§ **EXERCISE DETAILS**: Render as a JSON list of strings the lines of the material below, starting with the line that contains "Task: Click the Continue button" and going on through the line that contains "will click(86, 285).", one string per line, with blank lines left out.
-- start of MATERIAL TO PROCESS --
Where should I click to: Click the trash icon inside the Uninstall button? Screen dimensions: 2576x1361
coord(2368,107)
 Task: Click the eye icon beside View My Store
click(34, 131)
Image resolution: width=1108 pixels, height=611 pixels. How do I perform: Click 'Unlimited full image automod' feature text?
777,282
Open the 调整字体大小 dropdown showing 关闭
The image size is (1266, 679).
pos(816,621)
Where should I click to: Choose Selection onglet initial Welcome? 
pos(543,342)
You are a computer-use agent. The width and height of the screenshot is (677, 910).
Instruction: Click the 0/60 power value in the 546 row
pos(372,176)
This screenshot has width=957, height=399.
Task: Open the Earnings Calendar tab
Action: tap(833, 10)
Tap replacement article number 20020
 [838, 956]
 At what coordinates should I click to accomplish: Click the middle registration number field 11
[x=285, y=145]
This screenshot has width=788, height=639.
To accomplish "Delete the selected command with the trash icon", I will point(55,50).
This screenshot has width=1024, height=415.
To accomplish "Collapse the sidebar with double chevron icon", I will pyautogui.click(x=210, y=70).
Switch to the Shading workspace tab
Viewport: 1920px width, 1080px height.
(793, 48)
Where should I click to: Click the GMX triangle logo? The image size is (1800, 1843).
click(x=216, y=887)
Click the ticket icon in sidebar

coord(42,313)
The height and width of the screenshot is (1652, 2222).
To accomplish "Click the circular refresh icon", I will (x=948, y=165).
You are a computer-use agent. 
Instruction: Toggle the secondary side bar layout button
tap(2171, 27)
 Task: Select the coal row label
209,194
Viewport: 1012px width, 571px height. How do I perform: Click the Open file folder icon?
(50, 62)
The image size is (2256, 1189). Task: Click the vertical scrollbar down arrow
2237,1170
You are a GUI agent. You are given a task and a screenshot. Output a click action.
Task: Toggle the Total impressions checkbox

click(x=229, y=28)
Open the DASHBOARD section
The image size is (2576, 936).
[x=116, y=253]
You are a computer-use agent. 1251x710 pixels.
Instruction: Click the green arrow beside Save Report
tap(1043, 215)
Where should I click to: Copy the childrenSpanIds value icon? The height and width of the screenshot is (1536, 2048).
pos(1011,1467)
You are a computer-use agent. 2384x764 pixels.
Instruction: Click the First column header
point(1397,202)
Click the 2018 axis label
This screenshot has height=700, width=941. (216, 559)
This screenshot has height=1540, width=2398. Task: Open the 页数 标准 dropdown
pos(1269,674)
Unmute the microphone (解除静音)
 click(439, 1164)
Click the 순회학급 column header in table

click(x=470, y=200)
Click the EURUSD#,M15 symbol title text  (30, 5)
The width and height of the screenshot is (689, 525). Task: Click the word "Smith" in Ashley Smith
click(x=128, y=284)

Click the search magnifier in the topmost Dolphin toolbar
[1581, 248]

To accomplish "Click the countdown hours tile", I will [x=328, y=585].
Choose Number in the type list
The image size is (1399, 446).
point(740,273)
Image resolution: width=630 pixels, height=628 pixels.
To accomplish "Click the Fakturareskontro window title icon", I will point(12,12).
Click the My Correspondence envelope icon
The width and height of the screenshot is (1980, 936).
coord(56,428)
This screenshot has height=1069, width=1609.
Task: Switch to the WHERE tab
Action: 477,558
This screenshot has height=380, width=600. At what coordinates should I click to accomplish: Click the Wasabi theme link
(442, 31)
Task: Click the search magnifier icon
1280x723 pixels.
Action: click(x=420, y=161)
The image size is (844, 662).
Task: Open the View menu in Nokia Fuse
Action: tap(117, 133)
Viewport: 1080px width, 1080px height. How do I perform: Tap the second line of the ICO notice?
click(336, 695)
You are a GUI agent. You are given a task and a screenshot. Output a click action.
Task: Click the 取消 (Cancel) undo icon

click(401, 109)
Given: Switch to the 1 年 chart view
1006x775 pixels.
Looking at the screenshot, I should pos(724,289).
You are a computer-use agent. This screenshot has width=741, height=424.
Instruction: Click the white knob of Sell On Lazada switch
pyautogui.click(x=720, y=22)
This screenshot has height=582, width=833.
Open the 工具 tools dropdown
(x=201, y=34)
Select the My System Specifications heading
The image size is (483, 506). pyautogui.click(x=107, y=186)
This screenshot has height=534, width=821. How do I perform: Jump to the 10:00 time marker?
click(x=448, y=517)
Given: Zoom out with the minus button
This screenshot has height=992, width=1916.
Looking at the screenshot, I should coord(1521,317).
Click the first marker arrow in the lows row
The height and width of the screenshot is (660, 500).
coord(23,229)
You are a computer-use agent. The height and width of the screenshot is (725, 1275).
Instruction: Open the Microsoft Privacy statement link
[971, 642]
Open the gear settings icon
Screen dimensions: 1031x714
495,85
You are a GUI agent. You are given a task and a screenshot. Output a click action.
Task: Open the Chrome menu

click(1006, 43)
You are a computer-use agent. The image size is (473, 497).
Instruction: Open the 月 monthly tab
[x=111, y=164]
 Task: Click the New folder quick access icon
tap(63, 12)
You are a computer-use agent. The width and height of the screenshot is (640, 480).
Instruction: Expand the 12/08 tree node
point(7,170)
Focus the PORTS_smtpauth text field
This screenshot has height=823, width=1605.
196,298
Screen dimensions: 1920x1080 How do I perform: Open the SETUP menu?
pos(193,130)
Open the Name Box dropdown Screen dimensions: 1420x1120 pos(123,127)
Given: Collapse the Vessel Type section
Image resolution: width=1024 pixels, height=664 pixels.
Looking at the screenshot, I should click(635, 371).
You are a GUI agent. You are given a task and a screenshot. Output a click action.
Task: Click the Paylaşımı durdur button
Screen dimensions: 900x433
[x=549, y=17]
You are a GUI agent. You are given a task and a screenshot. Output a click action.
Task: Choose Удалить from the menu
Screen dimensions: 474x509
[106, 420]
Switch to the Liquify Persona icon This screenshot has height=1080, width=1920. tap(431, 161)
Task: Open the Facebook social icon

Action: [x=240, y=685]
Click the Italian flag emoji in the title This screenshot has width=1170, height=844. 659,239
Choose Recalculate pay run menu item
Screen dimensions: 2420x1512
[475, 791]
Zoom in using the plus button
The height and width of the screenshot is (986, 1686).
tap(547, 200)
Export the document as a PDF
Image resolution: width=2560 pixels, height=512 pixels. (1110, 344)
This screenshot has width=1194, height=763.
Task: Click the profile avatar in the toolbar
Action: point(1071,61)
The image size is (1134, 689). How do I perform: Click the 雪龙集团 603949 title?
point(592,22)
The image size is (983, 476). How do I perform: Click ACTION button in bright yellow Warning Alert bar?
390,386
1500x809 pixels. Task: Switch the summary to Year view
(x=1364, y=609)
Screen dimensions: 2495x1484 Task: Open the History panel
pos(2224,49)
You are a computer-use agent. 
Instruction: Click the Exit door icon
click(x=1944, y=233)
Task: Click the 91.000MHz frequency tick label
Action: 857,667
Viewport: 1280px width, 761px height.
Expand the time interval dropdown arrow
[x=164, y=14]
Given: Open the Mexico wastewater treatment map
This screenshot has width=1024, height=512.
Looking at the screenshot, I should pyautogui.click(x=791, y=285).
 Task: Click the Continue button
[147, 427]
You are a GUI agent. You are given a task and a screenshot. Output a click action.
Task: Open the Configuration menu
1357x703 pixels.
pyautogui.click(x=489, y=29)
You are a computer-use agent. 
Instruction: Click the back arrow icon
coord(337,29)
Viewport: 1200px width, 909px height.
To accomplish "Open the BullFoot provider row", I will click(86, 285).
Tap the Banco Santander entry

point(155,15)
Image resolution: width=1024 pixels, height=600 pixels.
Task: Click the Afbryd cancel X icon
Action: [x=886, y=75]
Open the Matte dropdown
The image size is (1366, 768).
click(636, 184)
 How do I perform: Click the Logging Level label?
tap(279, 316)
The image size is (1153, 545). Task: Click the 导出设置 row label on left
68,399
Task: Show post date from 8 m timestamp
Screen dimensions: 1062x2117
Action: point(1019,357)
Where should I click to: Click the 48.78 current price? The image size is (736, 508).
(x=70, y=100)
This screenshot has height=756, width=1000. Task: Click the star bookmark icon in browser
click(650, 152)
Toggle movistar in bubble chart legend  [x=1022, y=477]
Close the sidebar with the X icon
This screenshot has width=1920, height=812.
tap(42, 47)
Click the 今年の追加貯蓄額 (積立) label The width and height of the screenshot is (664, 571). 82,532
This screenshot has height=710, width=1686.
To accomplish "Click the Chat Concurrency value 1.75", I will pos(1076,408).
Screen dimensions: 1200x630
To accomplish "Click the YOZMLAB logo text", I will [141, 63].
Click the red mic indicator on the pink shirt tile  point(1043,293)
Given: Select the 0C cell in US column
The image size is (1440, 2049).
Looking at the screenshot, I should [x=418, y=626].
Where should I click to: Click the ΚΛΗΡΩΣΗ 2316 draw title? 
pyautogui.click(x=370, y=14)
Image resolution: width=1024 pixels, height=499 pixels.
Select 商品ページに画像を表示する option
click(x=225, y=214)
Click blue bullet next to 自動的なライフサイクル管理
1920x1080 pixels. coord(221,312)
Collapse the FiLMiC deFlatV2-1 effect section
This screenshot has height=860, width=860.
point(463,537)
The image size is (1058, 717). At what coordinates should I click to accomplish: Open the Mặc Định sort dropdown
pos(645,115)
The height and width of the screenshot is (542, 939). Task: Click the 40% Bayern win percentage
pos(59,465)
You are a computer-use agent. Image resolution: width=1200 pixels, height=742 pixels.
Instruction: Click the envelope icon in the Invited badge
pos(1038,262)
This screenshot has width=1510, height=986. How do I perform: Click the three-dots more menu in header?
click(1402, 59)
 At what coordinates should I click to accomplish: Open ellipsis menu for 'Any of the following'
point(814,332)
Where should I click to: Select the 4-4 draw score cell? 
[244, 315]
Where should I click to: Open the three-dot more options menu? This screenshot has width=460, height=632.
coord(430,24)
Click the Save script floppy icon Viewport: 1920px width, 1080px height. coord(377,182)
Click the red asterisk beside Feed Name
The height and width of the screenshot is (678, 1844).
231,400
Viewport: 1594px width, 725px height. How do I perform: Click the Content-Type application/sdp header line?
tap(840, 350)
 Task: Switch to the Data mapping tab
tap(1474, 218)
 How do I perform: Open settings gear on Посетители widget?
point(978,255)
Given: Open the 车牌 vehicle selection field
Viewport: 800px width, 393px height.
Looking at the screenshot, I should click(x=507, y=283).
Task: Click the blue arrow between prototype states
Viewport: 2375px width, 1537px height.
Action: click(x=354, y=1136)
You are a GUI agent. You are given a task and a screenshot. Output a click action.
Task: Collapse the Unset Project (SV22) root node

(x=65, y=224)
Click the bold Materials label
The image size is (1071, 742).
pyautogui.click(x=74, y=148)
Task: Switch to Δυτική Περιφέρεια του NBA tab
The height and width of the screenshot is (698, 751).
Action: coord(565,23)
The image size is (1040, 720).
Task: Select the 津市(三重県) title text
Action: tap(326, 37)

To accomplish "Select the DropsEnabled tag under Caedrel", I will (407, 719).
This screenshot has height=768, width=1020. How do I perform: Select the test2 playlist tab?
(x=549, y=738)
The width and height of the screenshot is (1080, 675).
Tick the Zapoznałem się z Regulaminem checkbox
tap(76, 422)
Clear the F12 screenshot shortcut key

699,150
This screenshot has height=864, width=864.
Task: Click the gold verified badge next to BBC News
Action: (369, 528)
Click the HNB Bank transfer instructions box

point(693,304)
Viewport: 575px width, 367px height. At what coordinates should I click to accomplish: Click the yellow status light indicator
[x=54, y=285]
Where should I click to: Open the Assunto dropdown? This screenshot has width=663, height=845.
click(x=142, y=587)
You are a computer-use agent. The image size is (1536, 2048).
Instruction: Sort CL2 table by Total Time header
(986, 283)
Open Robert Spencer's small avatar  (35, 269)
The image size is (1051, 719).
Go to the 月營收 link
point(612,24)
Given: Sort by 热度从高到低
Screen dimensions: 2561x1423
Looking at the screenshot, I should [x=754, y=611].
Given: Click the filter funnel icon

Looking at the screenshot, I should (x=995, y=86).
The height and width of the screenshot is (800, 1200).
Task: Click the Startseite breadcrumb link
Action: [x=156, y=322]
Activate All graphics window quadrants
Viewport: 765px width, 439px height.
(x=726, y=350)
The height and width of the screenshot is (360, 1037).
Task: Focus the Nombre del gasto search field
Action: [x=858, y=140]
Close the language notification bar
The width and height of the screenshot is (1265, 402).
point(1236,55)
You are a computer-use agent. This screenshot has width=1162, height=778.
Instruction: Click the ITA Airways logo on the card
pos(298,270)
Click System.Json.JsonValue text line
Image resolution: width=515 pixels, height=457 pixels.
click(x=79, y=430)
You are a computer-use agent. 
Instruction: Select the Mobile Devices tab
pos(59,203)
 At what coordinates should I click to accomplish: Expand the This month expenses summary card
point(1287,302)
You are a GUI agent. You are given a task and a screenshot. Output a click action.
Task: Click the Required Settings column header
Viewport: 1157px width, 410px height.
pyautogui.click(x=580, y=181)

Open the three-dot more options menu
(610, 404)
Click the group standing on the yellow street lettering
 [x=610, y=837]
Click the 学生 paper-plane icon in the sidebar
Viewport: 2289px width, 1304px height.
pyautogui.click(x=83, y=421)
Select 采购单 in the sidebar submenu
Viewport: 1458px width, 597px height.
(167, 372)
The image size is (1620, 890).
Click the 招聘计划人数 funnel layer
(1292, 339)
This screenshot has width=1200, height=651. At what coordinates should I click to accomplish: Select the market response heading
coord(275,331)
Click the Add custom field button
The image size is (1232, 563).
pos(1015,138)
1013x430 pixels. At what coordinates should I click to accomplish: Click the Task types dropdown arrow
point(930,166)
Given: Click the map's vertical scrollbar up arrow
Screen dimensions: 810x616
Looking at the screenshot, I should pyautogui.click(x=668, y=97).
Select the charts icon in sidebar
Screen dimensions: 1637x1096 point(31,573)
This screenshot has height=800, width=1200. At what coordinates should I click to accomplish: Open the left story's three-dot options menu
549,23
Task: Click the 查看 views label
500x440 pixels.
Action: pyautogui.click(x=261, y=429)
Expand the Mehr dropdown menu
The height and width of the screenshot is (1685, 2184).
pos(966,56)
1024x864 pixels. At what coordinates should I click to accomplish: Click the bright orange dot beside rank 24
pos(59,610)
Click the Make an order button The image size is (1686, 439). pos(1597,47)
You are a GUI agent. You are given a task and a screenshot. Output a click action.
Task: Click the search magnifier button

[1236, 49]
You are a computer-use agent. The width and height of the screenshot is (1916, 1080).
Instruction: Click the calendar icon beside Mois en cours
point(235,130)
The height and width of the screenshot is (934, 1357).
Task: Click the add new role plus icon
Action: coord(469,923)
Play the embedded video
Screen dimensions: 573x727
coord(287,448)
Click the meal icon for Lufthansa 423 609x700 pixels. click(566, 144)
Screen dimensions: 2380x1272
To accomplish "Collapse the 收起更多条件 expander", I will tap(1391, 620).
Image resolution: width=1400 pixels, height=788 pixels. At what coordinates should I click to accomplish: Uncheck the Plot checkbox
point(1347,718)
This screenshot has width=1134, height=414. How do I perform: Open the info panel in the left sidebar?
-- end of MATERIAL TO PROCESS --
§ **OUTPUT FOR THIS EXERCISE**:
[
  " Task: Click the Continue button",
  "[147, 427]",
  "You are a GUI agent. You are given a task and a screenshot. Output a click action.",
  "Task: Open the Configuration menu",
  "1357x703 pixels.",
  "pyautogui.click(x=489, y=29)",
  "You are a computer-use agent. ",
  "Instruction: Click the back arrow icon",
  "coord(337,29)",
  "Viewport: 1200px width, 909px height.",
  "To accomplish \"Open the BullFoot provider row\", I will click(86, 285)."
]